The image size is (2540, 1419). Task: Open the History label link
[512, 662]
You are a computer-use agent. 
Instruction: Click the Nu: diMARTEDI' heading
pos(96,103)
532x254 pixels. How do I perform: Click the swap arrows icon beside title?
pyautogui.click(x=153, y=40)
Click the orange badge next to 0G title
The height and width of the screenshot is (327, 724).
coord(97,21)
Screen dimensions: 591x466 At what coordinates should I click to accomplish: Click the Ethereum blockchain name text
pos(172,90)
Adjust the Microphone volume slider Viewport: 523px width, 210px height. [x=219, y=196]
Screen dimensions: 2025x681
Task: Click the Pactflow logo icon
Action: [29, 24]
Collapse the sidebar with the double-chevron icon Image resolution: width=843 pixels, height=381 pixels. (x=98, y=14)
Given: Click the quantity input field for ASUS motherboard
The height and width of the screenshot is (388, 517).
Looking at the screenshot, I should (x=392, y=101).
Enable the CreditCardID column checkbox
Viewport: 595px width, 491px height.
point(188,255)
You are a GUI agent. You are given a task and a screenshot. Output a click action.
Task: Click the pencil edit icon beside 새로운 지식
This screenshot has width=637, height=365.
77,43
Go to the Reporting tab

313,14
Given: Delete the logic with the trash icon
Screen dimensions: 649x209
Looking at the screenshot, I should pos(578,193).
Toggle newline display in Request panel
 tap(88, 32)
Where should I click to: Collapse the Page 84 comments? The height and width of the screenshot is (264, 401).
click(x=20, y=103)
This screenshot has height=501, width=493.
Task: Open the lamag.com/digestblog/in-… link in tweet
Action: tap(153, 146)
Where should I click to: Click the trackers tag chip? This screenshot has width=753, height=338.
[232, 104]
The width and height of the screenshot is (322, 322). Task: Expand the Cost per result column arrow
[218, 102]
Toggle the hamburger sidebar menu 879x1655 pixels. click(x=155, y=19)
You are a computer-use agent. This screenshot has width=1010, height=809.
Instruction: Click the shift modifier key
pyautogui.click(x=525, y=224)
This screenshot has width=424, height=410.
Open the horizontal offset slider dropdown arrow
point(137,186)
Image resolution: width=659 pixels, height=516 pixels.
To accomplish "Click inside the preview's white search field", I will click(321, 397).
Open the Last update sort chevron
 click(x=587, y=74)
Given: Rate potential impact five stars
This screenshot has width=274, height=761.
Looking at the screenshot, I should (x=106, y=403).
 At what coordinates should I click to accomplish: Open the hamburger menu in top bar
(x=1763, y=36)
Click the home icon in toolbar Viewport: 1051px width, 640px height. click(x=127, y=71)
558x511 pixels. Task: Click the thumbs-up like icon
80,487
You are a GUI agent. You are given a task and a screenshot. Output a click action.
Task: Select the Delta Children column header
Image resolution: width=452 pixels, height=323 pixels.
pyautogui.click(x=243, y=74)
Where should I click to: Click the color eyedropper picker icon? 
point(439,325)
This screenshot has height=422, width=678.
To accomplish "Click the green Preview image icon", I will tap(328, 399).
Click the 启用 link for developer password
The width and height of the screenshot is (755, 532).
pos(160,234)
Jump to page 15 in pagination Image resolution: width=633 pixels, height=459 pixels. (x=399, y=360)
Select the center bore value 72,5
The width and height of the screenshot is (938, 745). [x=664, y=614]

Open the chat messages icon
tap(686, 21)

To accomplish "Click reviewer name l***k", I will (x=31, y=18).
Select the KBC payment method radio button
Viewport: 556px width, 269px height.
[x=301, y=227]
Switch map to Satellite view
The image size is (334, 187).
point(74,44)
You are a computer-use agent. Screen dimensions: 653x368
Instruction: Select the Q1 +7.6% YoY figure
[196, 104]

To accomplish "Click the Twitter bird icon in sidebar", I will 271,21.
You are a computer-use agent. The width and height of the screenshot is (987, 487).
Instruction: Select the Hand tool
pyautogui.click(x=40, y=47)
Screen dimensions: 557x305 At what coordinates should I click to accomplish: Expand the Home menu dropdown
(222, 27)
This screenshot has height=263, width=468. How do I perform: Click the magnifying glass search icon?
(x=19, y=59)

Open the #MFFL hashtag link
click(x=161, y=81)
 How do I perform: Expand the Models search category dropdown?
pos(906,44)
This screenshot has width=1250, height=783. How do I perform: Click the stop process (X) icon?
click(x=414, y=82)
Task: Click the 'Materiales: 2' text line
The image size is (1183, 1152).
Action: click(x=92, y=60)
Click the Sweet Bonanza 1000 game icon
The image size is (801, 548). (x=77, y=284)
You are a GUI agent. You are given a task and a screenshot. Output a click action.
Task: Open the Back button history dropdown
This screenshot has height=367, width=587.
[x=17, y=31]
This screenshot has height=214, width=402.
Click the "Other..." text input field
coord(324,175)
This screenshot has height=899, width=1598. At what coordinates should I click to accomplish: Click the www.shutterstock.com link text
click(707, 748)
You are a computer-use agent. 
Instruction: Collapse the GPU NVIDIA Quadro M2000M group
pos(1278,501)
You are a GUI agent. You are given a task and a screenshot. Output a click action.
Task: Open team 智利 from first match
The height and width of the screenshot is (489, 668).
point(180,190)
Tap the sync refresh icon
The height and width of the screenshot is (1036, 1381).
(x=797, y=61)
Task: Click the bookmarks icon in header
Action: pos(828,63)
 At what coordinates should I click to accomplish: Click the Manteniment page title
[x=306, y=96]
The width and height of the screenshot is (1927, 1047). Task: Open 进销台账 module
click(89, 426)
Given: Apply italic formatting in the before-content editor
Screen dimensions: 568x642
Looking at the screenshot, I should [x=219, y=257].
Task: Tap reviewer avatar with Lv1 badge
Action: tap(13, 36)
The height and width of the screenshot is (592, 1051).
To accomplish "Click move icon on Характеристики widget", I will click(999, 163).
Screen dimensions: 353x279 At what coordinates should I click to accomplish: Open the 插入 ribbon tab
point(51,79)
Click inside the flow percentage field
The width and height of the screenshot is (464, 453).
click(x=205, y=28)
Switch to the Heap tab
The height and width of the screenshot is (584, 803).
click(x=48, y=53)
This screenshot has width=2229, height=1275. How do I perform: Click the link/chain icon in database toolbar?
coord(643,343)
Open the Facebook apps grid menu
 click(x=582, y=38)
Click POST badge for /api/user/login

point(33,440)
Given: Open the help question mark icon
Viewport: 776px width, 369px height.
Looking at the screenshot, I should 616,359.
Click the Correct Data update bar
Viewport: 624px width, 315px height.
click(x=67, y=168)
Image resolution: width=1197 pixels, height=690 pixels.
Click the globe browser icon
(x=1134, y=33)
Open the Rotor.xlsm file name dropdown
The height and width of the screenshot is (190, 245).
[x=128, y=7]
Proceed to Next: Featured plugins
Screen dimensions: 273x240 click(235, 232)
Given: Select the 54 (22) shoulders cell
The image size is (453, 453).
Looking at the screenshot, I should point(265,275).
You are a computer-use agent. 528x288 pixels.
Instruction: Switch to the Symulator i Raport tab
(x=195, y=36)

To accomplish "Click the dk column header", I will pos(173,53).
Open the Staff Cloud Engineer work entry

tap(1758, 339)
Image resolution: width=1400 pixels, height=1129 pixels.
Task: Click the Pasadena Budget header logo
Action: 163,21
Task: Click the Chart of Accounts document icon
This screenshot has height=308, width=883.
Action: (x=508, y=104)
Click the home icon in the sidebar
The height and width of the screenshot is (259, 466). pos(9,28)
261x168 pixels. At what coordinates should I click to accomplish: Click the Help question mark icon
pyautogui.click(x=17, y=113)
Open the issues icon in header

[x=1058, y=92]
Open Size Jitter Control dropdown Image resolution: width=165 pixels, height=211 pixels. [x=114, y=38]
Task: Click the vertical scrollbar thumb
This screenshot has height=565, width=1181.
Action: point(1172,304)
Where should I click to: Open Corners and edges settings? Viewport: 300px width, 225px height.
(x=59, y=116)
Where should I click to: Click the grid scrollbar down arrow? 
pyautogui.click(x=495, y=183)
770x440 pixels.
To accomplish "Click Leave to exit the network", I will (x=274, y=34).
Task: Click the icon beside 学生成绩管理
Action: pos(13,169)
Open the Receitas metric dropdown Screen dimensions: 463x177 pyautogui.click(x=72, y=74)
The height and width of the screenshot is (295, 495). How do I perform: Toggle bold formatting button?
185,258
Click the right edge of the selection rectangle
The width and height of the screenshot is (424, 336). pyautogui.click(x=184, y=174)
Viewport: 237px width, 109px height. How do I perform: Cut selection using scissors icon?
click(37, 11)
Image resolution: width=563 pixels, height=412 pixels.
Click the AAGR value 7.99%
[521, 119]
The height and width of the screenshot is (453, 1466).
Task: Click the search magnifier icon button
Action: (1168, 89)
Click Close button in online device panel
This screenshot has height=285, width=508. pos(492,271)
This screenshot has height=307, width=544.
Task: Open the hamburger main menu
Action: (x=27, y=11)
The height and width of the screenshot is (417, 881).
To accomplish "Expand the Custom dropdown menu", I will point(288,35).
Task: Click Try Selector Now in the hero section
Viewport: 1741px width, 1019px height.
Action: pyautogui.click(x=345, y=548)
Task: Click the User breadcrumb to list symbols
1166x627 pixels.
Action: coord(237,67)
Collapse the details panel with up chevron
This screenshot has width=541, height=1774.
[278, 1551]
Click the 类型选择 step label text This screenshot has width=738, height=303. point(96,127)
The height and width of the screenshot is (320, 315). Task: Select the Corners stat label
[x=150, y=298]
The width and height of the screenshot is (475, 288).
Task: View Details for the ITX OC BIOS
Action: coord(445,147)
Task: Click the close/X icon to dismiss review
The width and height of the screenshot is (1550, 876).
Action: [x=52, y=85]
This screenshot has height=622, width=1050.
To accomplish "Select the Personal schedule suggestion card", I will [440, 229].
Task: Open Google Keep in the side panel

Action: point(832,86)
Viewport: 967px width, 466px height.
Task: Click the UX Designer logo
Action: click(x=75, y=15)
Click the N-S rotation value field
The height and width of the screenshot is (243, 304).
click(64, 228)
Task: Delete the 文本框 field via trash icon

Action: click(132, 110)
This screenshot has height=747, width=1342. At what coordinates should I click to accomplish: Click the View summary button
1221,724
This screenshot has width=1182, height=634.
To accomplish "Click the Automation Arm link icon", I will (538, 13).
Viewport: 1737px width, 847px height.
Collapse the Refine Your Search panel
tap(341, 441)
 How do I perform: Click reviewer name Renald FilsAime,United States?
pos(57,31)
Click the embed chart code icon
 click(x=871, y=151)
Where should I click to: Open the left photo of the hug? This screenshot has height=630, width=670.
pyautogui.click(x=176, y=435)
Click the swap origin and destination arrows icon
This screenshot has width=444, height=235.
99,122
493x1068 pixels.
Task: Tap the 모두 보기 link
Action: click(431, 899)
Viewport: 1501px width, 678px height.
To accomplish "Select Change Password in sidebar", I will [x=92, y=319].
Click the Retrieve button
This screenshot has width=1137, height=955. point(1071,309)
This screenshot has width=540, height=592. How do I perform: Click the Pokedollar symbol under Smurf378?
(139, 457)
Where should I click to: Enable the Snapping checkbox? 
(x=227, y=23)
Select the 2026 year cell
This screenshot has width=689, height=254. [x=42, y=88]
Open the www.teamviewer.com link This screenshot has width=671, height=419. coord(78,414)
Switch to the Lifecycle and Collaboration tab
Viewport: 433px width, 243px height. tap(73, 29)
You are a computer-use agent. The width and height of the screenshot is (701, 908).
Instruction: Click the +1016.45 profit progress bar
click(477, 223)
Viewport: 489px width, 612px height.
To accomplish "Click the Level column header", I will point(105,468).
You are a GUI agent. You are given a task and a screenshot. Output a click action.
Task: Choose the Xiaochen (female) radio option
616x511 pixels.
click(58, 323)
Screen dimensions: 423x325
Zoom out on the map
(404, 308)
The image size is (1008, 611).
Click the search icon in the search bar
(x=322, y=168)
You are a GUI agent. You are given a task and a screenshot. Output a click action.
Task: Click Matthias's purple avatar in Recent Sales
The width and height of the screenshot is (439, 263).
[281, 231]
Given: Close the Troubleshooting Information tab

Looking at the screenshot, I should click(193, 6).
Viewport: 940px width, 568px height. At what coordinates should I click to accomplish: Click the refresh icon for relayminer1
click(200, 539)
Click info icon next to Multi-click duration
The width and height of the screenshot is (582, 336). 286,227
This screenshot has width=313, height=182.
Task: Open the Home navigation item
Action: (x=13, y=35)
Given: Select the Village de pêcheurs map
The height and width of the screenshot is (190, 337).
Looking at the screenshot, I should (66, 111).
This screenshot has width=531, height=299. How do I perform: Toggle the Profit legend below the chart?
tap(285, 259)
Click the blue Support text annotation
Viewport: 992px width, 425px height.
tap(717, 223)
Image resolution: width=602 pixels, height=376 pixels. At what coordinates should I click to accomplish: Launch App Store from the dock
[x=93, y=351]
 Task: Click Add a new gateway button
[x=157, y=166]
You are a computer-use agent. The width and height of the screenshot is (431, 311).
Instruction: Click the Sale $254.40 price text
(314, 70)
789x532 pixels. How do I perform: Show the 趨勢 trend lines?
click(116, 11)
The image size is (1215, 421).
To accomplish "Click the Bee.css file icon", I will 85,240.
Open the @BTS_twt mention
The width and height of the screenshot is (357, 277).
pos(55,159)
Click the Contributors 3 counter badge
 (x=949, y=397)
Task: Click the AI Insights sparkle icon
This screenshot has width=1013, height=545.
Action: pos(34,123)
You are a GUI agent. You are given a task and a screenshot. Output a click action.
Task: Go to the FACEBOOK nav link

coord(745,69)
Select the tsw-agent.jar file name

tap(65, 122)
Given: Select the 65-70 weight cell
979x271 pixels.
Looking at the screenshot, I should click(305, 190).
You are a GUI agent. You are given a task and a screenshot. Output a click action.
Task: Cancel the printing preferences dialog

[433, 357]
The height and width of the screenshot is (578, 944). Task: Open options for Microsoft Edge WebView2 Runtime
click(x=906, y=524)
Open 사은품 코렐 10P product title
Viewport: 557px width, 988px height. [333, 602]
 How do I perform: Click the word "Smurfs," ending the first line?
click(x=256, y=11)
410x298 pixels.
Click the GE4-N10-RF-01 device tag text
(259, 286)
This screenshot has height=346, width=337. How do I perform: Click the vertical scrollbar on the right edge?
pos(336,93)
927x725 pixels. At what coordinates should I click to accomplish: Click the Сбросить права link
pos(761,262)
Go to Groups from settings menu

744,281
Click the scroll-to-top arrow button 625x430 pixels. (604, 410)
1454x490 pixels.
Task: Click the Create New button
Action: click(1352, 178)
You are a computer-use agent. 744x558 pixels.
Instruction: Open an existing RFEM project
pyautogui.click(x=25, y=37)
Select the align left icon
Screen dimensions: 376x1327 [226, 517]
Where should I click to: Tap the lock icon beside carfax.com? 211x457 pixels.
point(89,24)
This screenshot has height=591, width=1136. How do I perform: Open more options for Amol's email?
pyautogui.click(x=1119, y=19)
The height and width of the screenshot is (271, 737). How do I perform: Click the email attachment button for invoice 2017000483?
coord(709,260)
_ _ _ _ _
**PROBLEM REQUIREMENTS:** Retype the lines of the material from the line containing "The height and width of the screenshot is (295, 495)." through the line containing "Action: (1168, 89)", both included.

**EXERCISE SOLUTION:**
The height and width of the screenshot is (295, 495). How do I perform: Toggle bold formatting button?
185,258
Click the right edge of the selection rectangle
The width and height of the screenshot is (424, 336). pyautogui.click(x=184, y=174)
Viewport: 237px width, 109px height. How do I perform: Cut selection using scissors icon?
click(37, 11)
Image resolution: width=563 pixels, height=412 pixels.
Click the AAGR value 7.99%
[521, 119]
The height and width of the screenshot is (453, 1466).
Task: Click the search magnifier icon button
Action: (1168, 89)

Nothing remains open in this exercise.